*** Opening Information provided ***

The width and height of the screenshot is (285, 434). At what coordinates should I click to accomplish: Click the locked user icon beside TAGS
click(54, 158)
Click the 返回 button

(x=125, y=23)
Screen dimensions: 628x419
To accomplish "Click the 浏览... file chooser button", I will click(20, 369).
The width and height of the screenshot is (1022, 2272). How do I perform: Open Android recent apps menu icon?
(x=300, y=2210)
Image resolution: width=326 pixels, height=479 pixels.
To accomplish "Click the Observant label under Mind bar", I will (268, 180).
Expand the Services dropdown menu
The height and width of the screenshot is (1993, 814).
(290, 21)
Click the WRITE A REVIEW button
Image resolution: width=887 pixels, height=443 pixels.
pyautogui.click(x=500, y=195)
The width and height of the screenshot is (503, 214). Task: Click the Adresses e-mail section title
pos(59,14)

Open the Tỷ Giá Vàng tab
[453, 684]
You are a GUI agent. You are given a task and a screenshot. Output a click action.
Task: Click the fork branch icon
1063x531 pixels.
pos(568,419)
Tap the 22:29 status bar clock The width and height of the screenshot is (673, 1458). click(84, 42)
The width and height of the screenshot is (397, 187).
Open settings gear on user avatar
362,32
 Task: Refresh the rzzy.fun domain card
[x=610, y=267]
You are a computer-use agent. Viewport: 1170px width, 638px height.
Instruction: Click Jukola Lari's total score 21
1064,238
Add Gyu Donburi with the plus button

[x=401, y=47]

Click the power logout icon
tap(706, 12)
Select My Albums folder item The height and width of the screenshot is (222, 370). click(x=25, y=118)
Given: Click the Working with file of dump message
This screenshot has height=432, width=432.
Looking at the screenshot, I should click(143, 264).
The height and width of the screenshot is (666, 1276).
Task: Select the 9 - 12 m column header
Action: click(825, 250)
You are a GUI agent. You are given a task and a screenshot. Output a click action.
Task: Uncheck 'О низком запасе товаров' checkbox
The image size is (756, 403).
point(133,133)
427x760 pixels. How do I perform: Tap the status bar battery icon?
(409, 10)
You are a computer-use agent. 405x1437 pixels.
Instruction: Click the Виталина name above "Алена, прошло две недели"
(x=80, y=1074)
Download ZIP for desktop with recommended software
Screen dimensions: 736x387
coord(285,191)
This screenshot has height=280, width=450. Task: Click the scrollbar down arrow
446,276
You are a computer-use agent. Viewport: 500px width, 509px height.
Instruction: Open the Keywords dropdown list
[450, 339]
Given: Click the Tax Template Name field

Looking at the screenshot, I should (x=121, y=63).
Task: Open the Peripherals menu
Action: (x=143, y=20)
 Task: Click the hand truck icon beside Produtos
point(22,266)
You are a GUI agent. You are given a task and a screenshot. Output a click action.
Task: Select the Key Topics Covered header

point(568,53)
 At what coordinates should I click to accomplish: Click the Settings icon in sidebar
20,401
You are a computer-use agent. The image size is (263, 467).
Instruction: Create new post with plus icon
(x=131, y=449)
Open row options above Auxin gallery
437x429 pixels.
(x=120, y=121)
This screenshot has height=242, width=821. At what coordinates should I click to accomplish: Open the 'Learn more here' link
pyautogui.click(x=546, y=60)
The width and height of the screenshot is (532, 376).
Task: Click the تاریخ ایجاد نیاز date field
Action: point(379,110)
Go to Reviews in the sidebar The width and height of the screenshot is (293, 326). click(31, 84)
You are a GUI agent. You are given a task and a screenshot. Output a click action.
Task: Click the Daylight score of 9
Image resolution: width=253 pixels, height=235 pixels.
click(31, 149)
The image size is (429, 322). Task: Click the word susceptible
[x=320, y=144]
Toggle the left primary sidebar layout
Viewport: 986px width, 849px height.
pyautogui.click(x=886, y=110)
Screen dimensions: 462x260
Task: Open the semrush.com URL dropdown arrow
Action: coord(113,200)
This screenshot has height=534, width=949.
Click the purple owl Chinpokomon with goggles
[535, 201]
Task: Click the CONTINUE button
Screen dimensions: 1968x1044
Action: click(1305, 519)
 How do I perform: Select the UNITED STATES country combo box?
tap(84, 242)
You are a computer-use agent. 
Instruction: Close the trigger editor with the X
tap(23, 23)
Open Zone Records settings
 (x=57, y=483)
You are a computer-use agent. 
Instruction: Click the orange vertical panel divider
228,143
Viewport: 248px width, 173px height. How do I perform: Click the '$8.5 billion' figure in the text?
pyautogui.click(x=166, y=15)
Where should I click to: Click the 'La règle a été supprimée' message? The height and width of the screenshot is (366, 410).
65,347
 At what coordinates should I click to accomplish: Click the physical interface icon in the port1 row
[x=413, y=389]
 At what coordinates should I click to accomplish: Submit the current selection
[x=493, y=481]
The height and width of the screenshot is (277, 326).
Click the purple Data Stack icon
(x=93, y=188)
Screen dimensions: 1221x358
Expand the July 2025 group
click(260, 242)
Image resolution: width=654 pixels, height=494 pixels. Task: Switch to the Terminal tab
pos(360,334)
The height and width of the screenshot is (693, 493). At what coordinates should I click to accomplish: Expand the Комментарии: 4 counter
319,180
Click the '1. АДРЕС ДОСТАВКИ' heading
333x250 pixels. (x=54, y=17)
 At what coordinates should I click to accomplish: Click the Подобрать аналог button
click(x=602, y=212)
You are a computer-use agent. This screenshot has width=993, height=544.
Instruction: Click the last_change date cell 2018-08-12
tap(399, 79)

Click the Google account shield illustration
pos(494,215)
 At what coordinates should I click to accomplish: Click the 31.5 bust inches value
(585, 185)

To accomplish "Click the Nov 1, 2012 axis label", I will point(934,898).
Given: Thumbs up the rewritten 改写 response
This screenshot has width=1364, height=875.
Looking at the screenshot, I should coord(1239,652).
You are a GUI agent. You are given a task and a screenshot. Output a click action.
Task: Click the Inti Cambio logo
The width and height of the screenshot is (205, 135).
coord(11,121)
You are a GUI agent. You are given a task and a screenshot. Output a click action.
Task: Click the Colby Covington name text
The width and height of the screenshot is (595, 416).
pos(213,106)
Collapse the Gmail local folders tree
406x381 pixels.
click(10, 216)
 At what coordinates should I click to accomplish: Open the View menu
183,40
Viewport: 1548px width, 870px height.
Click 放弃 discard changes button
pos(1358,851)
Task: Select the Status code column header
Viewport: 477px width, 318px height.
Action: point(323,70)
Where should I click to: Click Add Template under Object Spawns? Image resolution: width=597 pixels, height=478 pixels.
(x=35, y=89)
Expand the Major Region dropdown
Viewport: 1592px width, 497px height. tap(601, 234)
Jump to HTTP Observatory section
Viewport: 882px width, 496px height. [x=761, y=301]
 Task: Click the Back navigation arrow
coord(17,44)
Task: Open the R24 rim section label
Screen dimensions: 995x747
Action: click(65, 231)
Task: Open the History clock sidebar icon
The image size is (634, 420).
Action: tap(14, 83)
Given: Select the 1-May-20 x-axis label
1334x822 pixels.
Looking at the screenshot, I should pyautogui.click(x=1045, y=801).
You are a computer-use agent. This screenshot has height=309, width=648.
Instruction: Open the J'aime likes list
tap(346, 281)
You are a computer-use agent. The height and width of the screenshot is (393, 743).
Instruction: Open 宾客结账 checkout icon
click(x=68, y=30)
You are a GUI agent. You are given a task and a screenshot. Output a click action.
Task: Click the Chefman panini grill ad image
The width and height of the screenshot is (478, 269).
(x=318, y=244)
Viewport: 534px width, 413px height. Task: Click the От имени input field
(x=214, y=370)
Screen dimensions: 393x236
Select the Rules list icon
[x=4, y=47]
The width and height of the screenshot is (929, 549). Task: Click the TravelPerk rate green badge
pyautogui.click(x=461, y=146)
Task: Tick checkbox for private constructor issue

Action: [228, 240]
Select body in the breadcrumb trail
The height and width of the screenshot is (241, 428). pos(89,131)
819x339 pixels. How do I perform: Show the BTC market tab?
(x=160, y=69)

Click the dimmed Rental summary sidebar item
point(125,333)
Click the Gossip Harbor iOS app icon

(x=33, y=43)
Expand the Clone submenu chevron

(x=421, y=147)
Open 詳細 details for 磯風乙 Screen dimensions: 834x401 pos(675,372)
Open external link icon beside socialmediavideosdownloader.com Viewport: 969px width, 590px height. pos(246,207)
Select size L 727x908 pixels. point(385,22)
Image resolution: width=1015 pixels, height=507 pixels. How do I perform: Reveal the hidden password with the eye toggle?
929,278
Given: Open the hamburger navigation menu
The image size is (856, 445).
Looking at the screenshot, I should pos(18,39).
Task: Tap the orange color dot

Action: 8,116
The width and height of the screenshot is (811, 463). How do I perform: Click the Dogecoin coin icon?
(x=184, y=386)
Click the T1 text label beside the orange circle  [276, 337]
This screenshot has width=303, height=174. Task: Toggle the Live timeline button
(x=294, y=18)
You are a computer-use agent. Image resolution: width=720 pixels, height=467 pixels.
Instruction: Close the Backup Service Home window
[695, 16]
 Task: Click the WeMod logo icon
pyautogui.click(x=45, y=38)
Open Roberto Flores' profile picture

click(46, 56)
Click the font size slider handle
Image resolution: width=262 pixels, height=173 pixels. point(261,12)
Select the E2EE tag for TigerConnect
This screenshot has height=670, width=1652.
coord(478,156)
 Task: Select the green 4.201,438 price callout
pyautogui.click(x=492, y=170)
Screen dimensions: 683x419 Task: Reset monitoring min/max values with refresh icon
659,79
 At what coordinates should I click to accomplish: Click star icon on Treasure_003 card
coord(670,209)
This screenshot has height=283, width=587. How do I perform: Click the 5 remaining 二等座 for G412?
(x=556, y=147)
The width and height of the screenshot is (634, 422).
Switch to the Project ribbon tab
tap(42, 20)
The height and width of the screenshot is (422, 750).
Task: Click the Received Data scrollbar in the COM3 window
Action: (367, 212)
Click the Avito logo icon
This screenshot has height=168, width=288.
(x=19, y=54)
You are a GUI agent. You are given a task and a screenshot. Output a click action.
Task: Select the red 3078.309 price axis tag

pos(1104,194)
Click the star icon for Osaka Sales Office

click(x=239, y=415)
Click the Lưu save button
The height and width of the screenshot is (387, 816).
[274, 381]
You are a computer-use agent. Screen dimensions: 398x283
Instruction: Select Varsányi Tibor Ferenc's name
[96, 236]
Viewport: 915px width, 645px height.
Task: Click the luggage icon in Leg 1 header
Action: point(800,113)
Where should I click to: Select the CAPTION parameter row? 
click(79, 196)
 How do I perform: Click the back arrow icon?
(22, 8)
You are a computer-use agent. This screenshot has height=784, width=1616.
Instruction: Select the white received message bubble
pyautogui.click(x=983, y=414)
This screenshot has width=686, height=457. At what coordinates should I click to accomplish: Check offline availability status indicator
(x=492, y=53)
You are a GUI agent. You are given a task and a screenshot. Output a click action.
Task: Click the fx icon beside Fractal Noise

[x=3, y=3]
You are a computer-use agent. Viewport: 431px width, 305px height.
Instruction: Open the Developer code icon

*** Closing Information provided ***

Search the lines above for the string "clock", then show every one that has it.

Tap the 22:29 status bar clock The width and height of the screenshot is (673, 1458). click(84, 42)
Task: Open the History clock sidebar icon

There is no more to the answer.